Hayatın Karşınıza Çıkardığı Her Şeyi Kabul Etmenin 6 Yolu (Örneklerle)

Paul Moore 20-08-2023
Paul Moore

Hayat yine yaptı yapacağını. Hayatınızın nasıl gelişmesi gerektiğine dair titizlikle düşündüğünüz planlarınıza karşı çıktı ve sizi ters köşeye yatırdı. Kederleniyor ve surat asıyorsunuz. Yine de kafanızın arkasında bu savaşın nafile olduğunu bilen o küçük ses var. Ne de olsa geleceğin sizin istediklerinize uyma zorunluluğu yok.

Eğer hayatı kendi isteğinize göre şekillendiremiyorsanız, onun yerine önünüze çıkardıklarını kabullenmeyi öğrenmelisiniz. Bu, benim de mücadele ettiğim ve araştırmak için hatırı sayılır bir zaman ve enerji harcadığım bir konu. Şimdi öğrendiklerimi başkalarıyla paylaşma şansına sahip olduğum için mutluyum ve aşağıdaki ipuçlarından ve düşüncelerden aynı düzeyde rahatlık bulacağınızı umuyorum.

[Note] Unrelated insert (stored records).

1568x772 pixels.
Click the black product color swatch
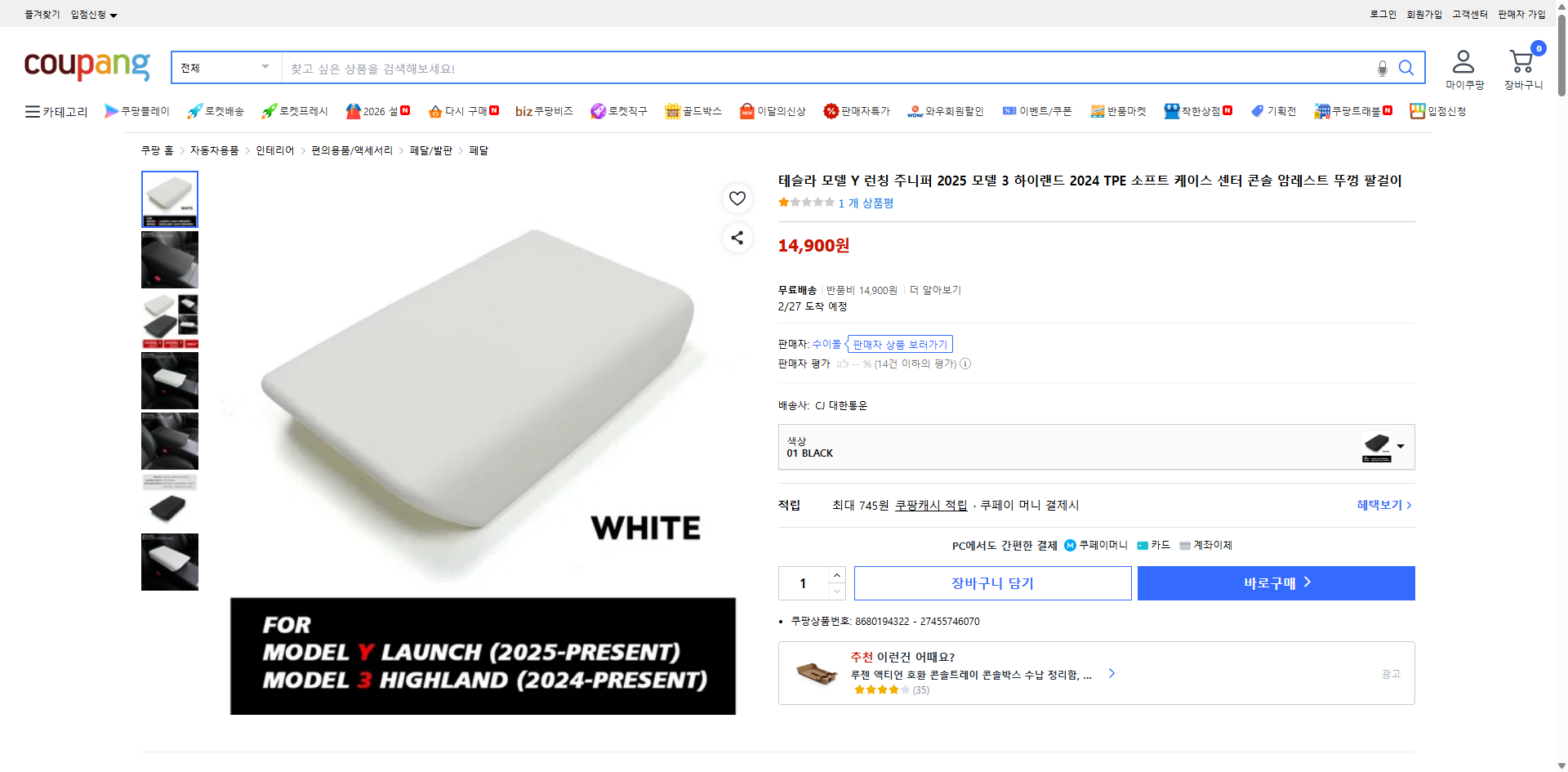coord(1378,446)
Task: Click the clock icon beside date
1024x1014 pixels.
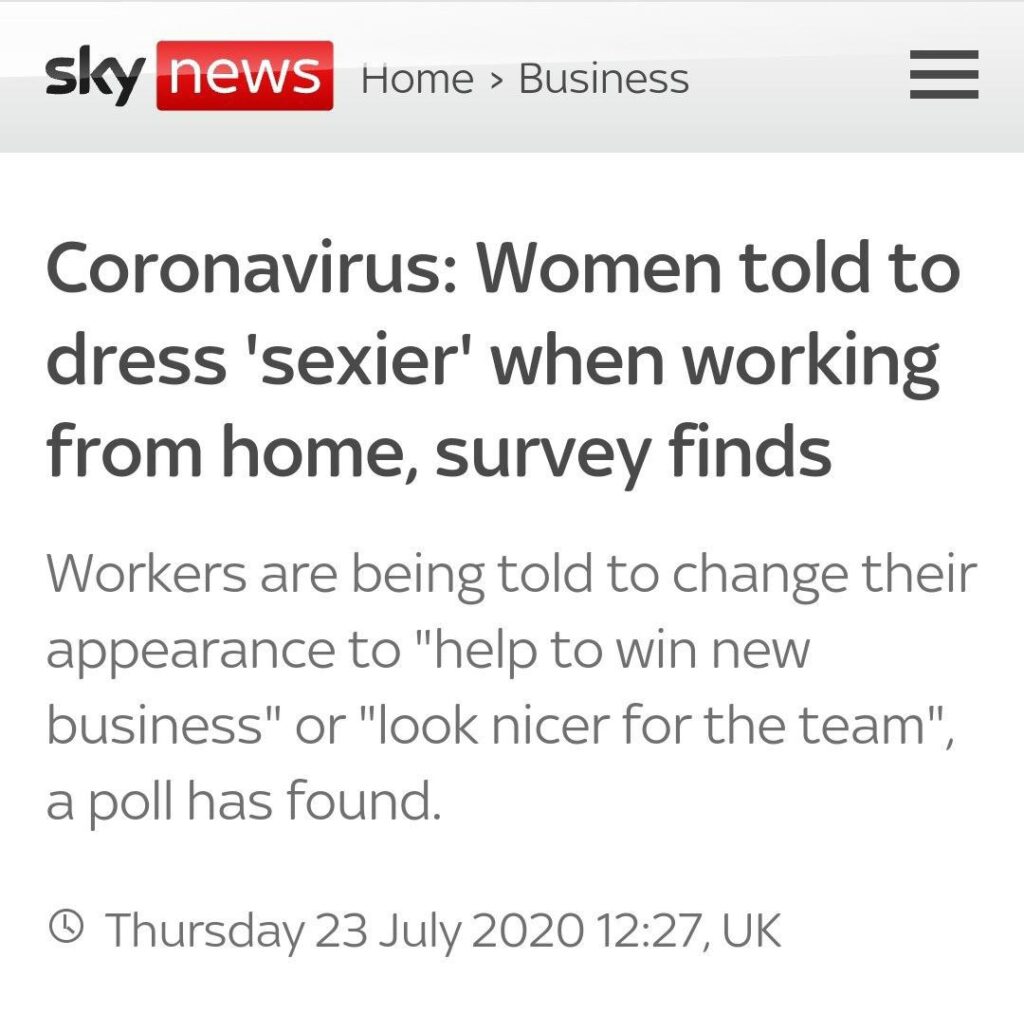Action: (66, 927)
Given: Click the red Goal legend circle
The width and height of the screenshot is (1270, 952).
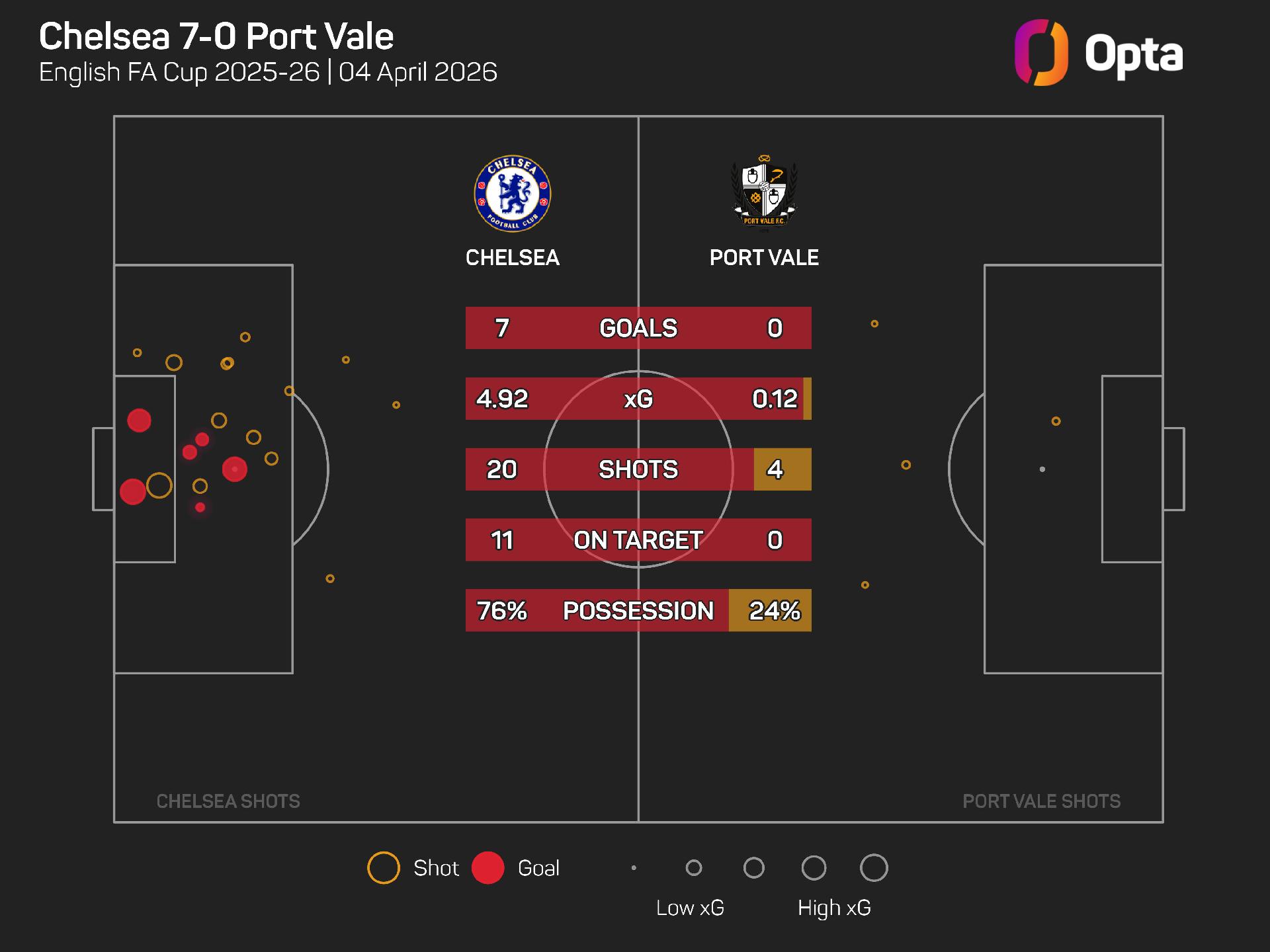Looking at the screenshot, I should 488,868.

Hayatın size sunduklarını kabul ederek yaşamınızda daha fazla huzur bulmak istiyorsanız, okumaya devam edin.

Neden hayatın bize sunduklarını kabul etmekte direniyoruz?

Konuyu köklerinden inceleyerek başlayalım. Hayatın karşımıza çıkardıklarını kabul etmek neden bu kadar zor?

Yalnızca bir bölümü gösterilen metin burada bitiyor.